Sound of Freedom
Director: Alejandro Gómez Monteverde
Year Released: 2023
Rating: 0.0
Department of Homeland Security Special Agent Tim Ballard (Jim Caviezel) learns about sex trafficking in Honduras where children are led to believe they're getting hired to be models but instead "sold" off as slaves, so he travels below the North American border, partners with well-connected Vampiro (Bill Camp) and risks his life to try to rescue the little ones. Let me get it out of the way and say that the subject itself is revolting and tragic - and it's based on real events - but the treatment of it here is overbearing and the storytelling is incompetent: this is a topic to be treated with delicacy, but Monteverde cranks up the over-embellished soundtrack while almost all of his characters (especially Caviezel) weep frequently.
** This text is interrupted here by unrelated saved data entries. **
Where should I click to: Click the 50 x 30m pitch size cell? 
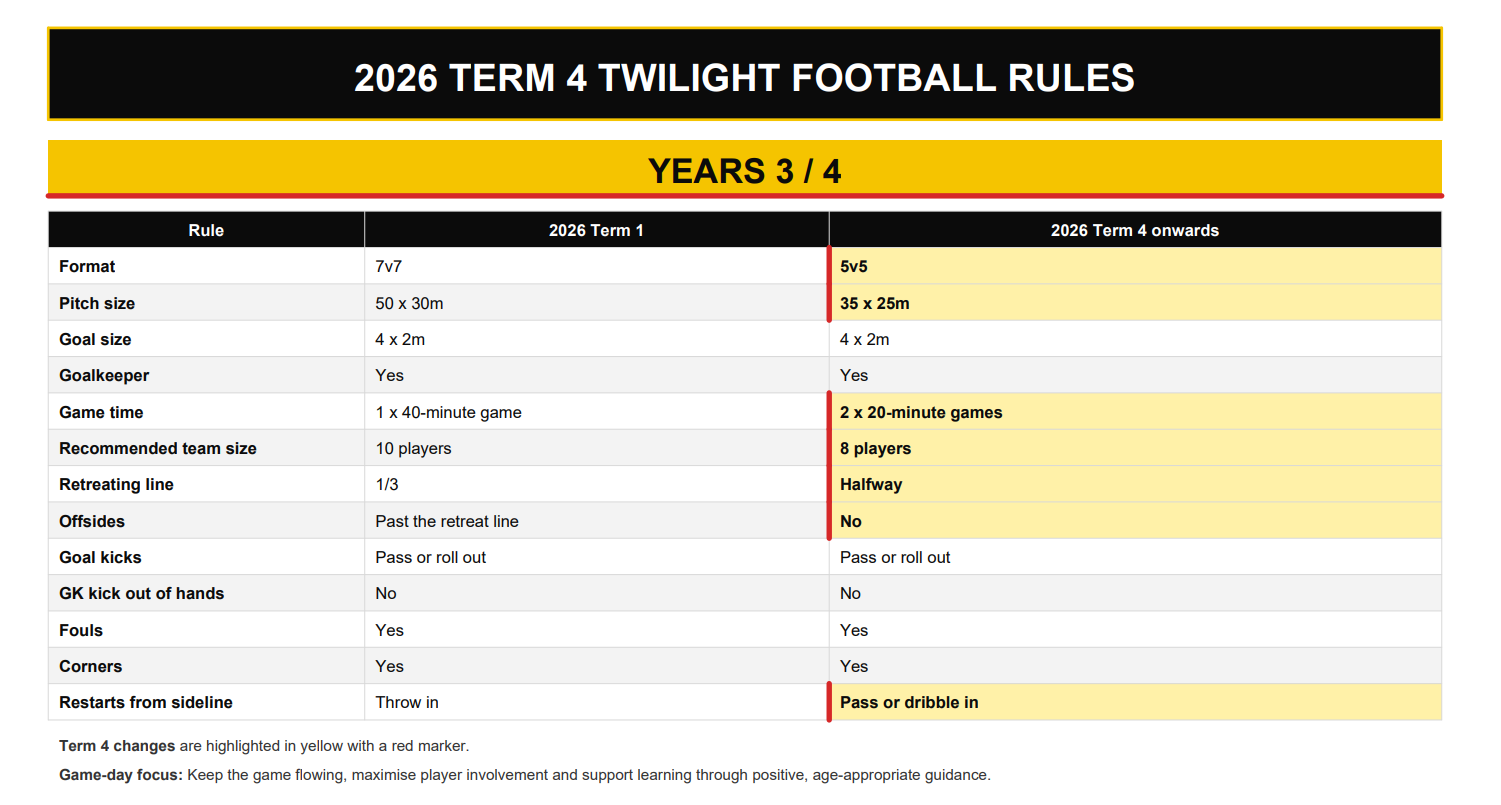point(596,303)
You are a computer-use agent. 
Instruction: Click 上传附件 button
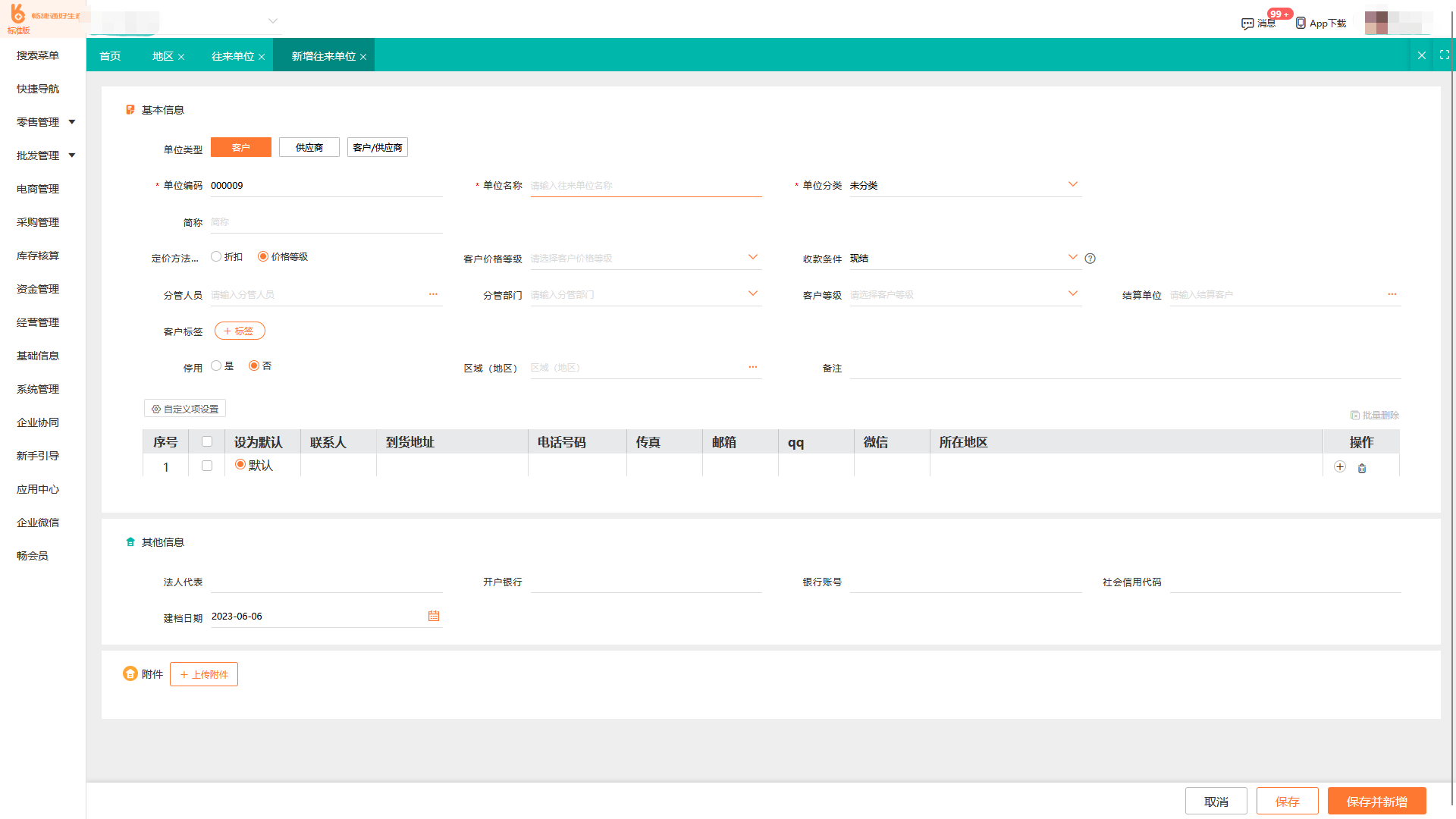[x=203, y=674]
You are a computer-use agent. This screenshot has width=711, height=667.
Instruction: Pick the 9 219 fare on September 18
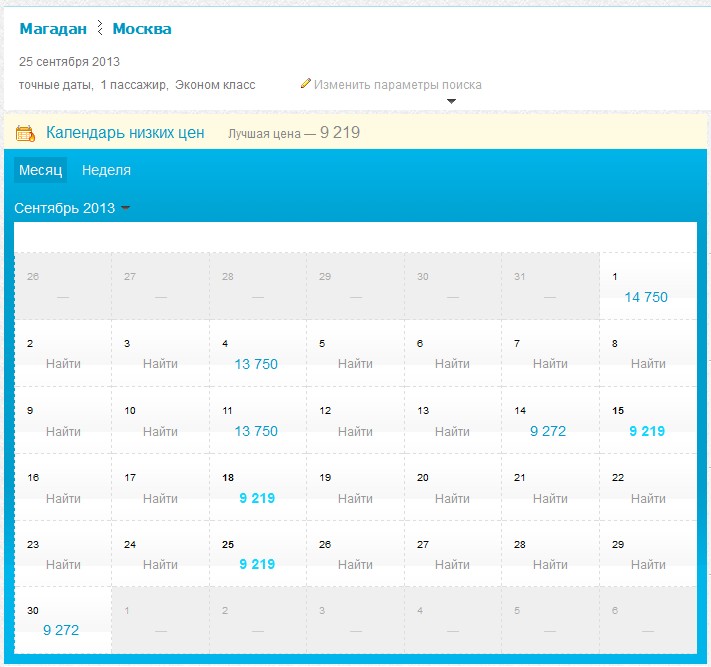256,498
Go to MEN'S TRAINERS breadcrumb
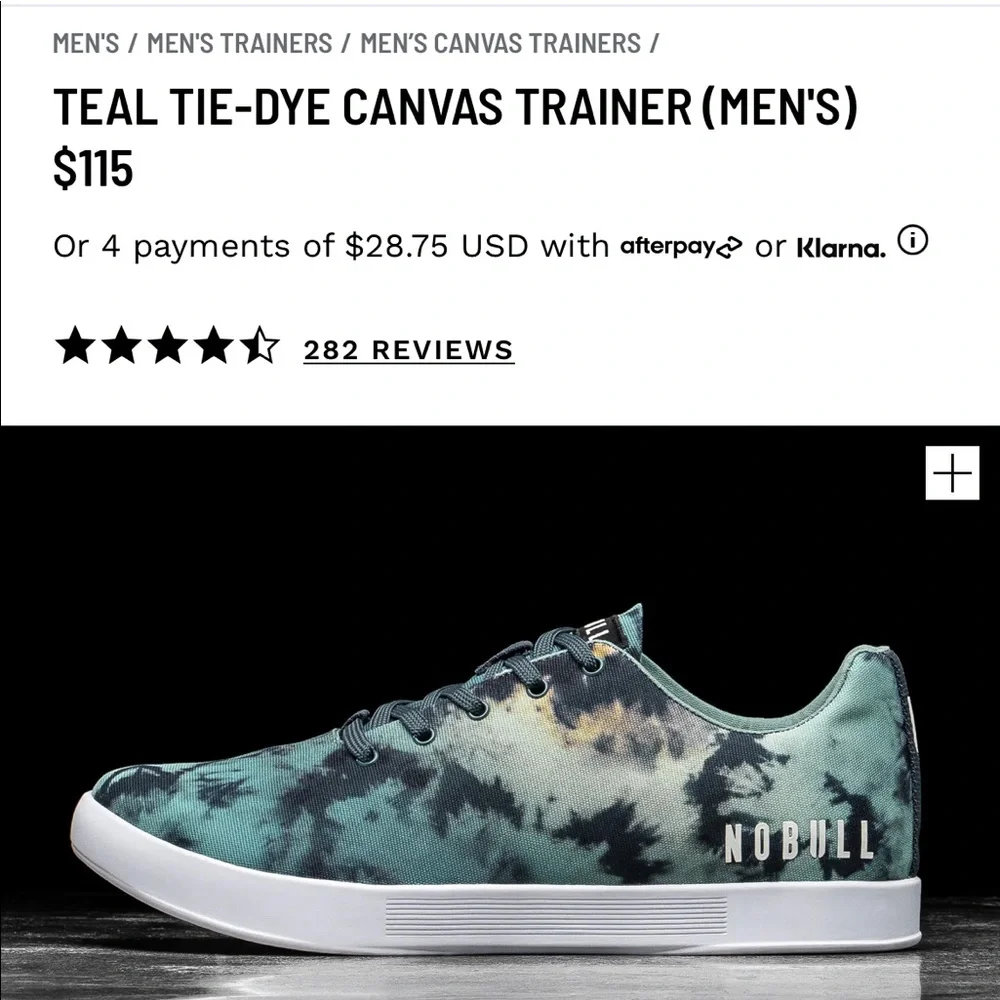This screenshot has height=1000, width=1000. [x=239, y=43]
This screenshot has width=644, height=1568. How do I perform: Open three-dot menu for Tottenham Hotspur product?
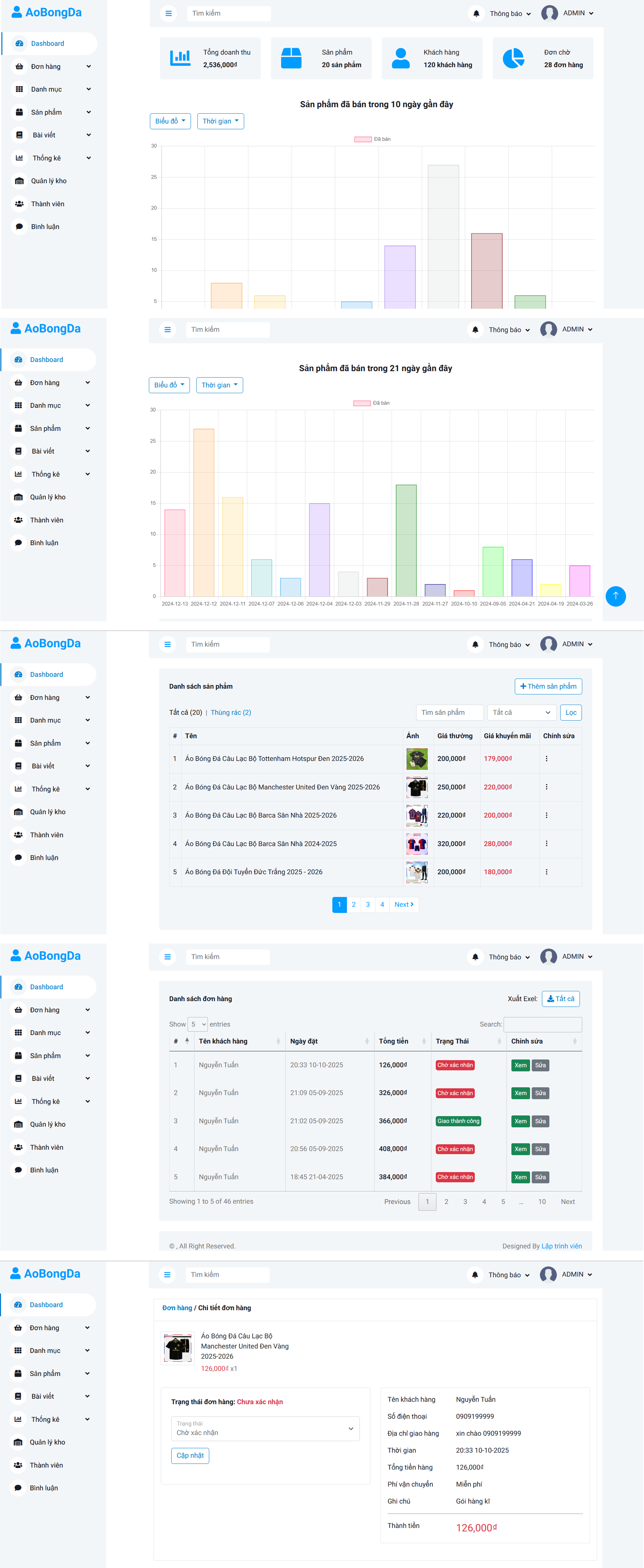pyautogui.click(x=546, y=759)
I normally don't take a look at the Christian Nationalist side of the cinema, but with this (allegedly) raking in $217 million at the box office (it was one of the most successful summer movies of 2023), I felt I had watch it ... and sure enough, many of the extreme right-wing "talking points" are tucked in there: pedophile Oshinsky (Kris Avedisian) is "coded" as being Jewish, Latin Americans are regarded as degenerates and white people are the true saviors of humanity (this is also the same schizo-audience that believes "liberal elites" are "Satanists" who drink the blood of kids). It's curious how the release of this coincided with the actual Ballard accused of sexual harassment by multiple women and forced to resign from his own organization ... but hey, at least they're adults.